Quote only the lines from the top of the listing below down to and including the line with "You are a computer-use agent. Image resolution: width=1366".
· · · · ·
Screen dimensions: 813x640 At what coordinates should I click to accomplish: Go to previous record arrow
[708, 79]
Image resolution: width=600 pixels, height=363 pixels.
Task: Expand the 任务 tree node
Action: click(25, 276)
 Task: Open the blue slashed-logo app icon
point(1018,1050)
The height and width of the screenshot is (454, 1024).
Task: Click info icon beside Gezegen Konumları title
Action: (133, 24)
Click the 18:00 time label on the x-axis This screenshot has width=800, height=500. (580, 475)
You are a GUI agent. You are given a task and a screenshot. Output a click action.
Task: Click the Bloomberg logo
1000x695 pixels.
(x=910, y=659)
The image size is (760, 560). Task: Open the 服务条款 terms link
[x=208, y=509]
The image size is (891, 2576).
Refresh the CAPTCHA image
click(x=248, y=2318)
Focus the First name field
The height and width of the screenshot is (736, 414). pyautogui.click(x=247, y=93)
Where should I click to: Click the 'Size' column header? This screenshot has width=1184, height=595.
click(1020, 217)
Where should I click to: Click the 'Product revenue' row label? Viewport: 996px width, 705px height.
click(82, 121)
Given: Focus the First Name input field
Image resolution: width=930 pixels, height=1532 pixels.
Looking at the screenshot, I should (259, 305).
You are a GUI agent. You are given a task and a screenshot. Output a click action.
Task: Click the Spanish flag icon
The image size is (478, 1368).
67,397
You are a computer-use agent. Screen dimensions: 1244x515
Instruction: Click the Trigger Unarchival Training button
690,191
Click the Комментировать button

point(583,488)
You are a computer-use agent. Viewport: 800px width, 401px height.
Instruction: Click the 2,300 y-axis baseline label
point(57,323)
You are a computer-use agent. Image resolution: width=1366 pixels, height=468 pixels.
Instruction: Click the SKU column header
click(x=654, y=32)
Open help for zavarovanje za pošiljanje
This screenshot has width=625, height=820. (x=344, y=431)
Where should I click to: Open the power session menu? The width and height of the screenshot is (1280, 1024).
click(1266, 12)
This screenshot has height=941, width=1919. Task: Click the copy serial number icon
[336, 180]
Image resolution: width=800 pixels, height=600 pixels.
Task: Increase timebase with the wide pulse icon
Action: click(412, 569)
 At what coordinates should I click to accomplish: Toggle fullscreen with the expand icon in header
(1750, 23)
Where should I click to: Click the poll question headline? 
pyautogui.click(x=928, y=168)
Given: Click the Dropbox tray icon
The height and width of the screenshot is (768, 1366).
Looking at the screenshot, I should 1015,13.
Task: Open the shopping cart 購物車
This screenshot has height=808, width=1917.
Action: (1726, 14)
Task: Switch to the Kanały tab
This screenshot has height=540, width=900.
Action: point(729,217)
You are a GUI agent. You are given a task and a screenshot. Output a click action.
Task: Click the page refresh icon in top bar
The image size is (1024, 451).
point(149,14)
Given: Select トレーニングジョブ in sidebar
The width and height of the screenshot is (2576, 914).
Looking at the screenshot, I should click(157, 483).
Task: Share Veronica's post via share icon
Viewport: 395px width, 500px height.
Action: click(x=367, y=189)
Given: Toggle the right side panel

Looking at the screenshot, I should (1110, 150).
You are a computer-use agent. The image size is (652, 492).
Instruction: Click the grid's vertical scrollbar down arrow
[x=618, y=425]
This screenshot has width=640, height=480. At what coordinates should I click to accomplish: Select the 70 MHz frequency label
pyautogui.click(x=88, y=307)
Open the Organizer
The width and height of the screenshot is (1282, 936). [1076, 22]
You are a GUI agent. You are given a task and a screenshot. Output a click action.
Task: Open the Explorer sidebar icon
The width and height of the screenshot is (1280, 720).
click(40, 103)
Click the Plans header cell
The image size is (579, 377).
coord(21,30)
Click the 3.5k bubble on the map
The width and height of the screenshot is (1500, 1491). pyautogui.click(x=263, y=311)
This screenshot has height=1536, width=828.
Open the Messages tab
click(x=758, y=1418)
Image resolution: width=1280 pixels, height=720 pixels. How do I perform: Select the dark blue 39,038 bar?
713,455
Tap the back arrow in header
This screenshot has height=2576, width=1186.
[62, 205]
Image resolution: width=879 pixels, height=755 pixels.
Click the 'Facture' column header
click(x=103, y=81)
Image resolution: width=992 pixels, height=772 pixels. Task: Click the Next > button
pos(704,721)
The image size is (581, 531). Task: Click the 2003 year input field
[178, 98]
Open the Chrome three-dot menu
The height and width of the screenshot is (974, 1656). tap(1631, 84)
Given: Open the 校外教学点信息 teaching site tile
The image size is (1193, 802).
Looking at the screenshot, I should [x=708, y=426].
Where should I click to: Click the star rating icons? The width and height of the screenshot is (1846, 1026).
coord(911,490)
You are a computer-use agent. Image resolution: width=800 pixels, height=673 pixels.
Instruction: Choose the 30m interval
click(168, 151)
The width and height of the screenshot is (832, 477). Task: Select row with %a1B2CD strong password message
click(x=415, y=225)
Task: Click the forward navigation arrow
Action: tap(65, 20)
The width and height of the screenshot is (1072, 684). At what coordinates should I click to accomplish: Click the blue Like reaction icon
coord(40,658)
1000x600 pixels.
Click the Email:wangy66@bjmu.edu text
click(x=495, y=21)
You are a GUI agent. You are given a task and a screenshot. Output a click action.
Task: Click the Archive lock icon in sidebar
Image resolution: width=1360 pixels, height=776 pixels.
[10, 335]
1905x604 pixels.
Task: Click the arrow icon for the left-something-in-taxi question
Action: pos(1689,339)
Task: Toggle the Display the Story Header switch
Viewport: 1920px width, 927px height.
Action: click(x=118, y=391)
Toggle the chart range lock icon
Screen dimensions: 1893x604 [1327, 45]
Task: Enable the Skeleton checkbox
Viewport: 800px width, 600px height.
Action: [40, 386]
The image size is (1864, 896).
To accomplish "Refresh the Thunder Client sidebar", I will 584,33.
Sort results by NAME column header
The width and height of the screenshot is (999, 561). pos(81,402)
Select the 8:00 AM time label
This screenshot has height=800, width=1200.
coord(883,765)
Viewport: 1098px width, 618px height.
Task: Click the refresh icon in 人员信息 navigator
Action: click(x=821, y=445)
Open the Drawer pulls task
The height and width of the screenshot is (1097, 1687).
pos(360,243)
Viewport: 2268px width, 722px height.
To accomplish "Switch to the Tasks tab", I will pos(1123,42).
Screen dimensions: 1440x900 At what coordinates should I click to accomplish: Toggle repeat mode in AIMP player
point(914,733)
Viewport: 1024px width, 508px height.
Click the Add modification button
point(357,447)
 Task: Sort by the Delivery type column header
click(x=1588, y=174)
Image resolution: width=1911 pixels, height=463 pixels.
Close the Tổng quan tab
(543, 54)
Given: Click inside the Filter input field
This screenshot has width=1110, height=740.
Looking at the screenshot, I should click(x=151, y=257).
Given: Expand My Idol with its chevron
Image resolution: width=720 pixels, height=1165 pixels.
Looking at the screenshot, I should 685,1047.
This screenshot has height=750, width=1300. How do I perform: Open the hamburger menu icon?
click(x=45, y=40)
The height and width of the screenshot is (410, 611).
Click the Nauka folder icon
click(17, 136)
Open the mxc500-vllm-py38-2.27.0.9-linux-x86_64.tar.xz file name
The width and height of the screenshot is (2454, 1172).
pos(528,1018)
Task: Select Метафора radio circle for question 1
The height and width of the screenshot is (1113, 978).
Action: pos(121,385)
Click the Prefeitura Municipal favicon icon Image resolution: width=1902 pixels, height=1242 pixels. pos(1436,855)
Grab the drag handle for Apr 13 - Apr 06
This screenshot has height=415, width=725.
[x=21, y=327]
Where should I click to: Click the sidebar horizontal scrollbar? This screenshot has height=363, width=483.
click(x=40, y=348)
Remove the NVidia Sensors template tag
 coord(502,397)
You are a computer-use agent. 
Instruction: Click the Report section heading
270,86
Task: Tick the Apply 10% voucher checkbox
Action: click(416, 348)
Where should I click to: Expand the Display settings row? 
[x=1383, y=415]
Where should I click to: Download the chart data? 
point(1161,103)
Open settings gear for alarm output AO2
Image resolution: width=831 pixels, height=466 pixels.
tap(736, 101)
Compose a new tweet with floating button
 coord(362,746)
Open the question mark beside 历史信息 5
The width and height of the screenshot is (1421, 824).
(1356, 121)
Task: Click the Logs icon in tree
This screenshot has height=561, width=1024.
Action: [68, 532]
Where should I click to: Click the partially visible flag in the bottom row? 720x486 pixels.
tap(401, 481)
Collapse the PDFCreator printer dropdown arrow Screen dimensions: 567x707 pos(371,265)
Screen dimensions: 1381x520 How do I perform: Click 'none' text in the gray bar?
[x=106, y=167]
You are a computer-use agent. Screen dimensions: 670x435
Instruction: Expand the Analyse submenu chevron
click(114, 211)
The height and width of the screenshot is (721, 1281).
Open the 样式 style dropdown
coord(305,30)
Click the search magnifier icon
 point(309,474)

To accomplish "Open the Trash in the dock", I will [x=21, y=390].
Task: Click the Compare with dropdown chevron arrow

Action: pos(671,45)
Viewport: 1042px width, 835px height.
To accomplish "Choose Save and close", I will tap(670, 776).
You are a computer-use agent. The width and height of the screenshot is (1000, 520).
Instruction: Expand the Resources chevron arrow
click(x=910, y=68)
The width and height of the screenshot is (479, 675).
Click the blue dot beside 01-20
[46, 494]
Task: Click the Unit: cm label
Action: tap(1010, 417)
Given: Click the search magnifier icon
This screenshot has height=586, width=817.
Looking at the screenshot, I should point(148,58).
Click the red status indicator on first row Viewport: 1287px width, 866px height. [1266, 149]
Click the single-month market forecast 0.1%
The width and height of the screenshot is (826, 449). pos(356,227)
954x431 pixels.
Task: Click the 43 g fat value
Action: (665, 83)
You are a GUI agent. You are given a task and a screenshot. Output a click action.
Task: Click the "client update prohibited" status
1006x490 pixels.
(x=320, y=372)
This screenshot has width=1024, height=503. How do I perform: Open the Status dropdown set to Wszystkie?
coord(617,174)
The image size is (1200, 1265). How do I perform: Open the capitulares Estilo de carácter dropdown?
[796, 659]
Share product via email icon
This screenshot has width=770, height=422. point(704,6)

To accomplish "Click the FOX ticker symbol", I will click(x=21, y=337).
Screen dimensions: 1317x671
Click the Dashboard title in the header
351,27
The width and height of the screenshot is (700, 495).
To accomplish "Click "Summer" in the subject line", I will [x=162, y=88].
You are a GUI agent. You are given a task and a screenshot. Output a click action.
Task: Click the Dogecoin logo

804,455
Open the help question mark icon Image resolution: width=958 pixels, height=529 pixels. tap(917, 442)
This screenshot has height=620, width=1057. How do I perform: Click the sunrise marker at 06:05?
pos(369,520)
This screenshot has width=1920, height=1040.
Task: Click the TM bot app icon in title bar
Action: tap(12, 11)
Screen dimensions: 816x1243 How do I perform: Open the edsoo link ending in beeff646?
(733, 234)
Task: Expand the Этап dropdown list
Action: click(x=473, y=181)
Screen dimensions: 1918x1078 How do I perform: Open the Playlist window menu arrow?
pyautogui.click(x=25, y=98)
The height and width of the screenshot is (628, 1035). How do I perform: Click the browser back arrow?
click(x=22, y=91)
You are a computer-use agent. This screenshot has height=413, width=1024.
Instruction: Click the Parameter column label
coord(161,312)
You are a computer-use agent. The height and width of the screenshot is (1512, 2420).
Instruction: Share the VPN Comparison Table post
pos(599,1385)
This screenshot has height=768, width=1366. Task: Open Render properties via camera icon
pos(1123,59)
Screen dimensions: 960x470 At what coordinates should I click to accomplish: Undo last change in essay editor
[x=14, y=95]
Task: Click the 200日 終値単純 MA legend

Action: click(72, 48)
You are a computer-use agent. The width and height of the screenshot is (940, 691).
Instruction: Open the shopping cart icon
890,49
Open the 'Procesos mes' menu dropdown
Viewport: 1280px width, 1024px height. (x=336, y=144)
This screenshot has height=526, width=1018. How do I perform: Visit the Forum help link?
· · · · ·
## Task response
Screen dimensions: 813x640 At what coordinates should I click to accomplish: Go to previous record arrow
[708, 79]
Image resolution: width=600 pixels, height=363 pixels.
Task: Expand the 任务 tree node
Action: click(25, 276)
 Task: Open the blue slashed-logo app icon
point(1018,1050)
The height and width of the screenshot is (454, 1024).
Task: Click info icon beside Gezegen Konumları title
Action: (133, 24)
Click the 18:00 time label on the x-axis This screenshot has width=800, height=500. (580, 475)
You are a GUI agent. You are given a task and a screenshot. Output a click action.
Task: Click the Bloomberg logo
1000x695 pixels.
(x=910, y=659)
The image size is (760, 560). Task: Open the 服务条款 terms link
[x=208, y=509]
The image size is (891, 2576).
Refresh the CAPTCHA image
click(x=248, y=2318)
Focus the First name field
The height and width of the screenshot is (736, 414). pyautogui.click(x=247, y=93)
Where should I click to: Click the 'Size' column header? This screenshot has width=1184, height=595.
click(1020, 217)
Where should I click to: Click the 'Product revenue' row label? Viewport: 996px width, 705px height.
click(82, 121)
Given: Focus the First Name input field
Image resolution: width=930 pixels, height=1532 pixels.
Looking at the screenshot, I should (259, 305).
You are a GUI agent. You are given a task and a screenshot. Output a click action.
Task: Click the Spanish flag icon
The image size is (478, 1368).
67,397
You are a computer-use agent. Screen dimensions: 1244x515
Instruction: Click the Trigger Unarchival Training button
690,191
Click the Комментировать button

point(583,488)
You are a computer-use agent. Viewport: 800px width, 401px height.
Instruction: Click the 2,300 y-axis baseline label
point(57,323)
You are a computer-use agent. Image resolution: width=1366 pixels, height=468 pixels.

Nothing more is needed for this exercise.